Pull out every line in the records below that contains the string "size", and copy each of those lines in full.

begin Listing

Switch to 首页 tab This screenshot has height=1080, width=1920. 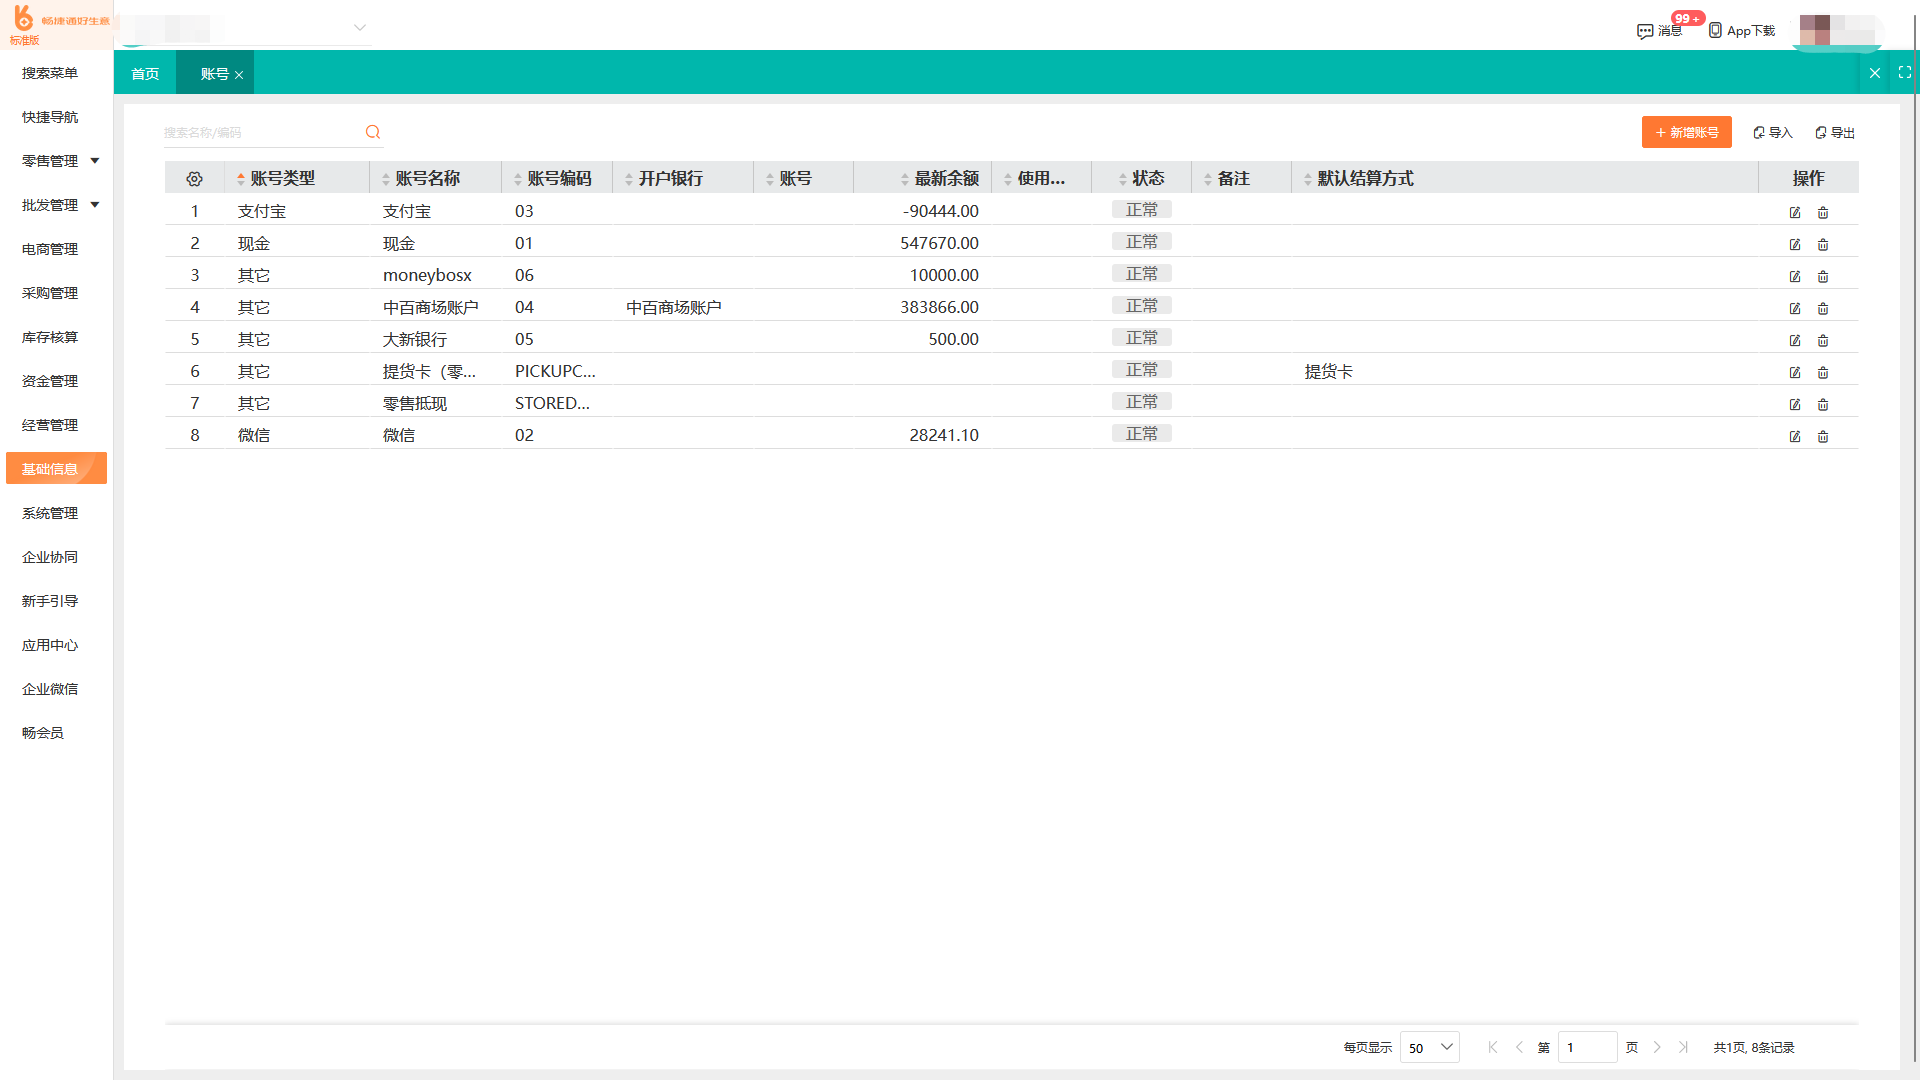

end Listing
begin Listing

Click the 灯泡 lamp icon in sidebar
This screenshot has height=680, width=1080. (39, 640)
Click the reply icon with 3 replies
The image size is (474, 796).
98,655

end Listing
begin Listing

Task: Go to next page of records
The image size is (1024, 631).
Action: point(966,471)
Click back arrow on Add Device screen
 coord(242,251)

end Listing

Task solution
The image size is (474, 796).
The image size is (1024, 631).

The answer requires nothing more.